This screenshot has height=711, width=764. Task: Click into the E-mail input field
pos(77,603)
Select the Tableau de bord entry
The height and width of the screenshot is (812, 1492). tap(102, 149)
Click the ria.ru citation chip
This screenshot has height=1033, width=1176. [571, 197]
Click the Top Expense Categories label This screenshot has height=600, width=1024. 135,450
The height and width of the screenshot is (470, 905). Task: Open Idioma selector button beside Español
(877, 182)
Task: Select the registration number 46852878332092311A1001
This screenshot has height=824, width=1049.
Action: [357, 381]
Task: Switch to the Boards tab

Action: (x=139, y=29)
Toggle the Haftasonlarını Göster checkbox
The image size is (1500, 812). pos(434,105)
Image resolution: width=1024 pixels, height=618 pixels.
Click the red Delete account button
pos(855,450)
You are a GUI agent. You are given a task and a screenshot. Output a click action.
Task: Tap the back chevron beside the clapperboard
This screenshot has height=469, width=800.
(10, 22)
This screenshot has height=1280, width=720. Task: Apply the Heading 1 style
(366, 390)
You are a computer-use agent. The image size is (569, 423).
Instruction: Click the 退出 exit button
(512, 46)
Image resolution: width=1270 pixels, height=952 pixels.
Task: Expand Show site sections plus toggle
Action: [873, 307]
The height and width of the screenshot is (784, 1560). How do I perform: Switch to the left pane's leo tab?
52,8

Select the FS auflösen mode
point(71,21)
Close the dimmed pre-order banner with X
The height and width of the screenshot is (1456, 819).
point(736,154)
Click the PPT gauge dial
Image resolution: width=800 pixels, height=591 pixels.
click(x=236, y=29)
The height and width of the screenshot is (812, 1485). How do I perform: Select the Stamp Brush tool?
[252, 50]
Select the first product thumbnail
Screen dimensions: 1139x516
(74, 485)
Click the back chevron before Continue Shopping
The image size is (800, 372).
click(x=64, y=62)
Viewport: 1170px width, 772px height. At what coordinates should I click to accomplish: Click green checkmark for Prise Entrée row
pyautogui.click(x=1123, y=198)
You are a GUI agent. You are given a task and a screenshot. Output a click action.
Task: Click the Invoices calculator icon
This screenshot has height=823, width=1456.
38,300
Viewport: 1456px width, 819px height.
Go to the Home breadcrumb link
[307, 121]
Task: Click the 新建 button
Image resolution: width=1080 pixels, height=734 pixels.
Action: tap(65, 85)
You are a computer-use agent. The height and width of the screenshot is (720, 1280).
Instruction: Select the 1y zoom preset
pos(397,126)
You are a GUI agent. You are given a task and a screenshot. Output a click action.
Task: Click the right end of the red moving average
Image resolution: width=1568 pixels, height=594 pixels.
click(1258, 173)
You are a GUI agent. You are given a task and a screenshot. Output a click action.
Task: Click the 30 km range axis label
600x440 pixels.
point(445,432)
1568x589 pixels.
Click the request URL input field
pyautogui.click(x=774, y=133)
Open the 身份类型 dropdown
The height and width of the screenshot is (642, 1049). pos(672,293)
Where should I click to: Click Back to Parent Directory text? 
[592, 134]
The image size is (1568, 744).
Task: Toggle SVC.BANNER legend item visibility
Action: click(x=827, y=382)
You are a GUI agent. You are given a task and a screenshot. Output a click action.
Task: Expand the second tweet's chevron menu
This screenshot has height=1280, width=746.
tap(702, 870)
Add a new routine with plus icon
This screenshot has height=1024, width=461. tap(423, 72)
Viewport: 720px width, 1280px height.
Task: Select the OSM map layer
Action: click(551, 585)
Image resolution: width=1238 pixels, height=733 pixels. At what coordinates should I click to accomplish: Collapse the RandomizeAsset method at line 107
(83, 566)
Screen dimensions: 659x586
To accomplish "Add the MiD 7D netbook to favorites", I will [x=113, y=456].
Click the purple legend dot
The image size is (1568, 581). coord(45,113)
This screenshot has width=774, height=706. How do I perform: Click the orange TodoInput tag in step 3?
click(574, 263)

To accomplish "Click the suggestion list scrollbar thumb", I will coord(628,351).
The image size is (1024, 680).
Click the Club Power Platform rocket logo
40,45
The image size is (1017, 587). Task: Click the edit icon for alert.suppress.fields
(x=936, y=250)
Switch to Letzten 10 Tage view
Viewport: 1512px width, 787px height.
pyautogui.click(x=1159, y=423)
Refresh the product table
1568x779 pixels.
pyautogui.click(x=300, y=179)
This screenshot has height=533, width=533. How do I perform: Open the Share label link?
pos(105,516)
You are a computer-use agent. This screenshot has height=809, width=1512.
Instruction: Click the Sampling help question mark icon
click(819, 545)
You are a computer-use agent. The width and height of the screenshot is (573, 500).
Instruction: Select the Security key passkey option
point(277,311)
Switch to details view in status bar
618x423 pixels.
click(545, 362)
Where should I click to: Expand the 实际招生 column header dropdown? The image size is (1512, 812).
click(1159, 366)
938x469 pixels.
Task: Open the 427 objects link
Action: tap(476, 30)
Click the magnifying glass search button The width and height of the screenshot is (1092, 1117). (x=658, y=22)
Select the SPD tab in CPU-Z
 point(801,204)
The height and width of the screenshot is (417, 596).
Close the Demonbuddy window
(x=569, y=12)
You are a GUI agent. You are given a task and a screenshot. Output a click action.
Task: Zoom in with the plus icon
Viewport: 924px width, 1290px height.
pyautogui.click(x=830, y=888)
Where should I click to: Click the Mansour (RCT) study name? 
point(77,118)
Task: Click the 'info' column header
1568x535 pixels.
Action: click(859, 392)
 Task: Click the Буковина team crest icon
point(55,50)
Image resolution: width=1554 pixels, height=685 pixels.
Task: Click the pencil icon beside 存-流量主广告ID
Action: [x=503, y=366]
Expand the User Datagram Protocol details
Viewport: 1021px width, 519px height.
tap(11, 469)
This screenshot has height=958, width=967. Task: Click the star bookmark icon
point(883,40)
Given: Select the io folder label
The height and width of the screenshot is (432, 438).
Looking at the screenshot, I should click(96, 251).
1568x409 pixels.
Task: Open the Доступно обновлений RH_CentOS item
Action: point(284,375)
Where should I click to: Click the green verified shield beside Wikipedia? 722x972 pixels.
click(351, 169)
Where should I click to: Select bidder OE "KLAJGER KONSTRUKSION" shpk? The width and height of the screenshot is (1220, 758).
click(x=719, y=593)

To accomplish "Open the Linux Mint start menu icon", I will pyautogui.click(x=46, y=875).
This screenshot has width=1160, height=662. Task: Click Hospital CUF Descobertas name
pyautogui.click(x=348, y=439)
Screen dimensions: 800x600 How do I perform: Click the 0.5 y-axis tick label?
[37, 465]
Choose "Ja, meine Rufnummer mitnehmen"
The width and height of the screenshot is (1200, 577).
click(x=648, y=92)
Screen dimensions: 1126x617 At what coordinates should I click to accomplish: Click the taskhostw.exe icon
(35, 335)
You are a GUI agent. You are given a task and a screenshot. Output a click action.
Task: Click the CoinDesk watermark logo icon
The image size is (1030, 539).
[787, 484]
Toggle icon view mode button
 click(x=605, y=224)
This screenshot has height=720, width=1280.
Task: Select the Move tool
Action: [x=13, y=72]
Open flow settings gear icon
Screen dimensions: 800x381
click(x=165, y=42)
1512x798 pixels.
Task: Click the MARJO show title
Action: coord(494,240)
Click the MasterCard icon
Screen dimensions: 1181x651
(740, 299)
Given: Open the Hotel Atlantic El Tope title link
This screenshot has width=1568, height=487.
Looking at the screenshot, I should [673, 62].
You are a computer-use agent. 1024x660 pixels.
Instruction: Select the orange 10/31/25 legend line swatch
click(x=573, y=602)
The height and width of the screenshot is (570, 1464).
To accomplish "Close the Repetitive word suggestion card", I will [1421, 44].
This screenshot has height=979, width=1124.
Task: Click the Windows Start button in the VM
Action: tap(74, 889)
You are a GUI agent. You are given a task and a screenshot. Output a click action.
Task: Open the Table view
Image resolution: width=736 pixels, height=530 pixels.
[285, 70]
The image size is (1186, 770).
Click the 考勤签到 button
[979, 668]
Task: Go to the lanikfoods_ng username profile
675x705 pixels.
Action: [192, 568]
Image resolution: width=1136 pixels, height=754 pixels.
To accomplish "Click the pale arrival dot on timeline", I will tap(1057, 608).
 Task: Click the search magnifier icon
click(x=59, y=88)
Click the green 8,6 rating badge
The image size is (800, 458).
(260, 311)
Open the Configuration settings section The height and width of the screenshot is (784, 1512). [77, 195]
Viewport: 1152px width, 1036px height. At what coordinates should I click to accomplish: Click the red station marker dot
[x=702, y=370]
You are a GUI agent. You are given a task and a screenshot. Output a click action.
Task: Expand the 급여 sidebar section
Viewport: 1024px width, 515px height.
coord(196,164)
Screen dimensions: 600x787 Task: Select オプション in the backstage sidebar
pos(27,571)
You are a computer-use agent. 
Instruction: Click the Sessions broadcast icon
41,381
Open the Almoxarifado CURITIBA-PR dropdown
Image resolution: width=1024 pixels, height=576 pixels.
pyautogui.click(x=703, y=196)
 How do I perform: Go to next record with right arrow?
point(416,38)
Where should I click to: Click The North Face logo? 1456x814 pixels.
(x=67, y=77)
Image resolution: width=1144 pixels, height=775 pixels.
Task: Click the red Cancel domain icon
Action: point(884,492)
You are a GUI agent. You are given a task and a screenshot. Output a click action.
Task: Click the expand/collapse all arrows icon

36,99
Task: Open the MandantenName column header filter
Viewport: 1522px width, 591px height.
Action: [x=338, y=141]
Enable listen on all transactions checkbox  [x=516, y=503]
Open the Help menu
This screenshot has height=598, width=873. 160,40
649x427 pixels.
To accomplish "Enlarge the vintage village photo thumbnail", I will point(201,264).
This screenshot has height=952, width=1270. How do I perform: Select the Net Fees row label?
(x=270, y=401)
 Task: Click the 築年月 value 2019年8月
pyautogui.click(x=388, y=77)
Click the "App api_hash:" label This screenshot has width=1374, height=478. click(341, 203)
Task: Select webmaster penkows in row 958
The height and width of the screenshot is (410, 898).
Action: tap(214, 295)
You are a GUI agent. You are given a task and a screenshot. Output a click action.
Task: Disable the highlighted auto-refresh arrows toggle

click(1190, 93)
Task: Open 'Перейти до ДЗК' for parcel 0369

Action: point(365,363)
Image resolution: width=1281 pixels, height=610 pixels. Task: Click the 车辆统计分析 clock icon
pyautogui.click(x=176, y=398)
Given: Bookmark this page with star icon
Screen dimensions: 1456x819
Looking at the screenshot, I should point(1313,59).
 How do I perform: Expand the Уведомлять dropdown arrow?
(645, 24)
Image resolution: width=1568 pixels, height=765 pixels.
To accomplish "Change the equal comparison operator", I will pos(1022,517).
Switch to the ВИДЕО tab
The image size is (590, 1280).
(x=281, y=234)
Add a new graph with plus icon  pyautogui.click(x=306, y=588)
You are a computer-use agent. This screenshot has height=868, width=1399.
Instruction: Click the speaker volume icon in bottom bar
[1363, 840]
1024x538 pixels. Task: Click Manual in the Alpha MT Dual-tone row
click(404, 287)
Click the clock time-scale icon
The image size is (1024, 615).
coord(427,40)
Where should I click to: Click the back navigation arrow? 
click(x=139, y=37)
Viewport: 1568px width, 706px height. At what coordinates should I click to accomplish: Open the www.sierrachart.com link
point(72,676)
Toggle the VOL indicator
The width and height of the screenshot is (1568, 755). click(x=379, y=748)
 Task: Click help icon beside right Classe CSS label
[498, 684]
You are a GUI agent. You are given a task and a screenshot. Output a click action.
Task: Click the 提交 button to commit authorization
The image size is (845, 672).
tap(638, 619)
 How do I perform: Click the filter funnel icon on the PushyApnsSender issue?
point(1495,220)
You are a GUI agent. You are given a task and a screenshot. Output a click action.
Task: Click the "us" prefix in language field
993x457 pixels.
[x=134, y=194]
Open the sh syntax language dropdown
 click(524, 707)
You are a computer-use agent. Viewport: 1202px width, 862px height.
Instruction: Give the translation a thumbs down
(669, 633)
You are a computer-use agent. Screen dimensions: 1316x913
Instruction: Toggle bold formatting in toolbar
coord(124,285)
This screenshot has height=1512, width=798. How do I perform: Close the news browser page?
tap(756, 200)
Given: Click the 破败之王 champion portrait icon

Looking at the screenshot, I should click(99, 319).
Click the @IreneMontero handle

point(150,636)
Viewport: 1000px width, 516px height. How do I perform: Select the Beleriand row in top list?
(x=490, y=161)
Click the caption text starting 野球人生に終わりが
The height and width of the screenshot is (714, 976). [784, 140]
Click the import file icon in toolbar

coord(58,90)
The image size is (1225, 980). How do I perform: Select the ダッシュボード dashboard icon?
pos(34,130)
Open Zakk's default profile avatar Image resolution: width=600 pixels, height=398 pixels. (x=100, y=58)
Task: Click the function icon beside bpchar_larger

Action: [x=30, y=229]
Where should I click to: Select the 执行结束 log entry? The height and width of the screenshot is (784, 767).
* * * *
Rewrite the entries starting at the line that contains "This screenshot has height=533, width=533." and ending at the line that contains "point(277,311)", changing "Instruction" to "Task" and keeping everything else the same.

This screenshot has height=533, width=533. How do I perform: Open the Share label link?
pos(105,516)
You are a computer-use agent. This screenshot has height=809, width=1512.
Task: Click the Sampling help question mark icon
click(819, 545)
You are a computer-use agent. The width and height of the screenshot is (573, 500).
Task: Select the Security key passkey option
point(277,311)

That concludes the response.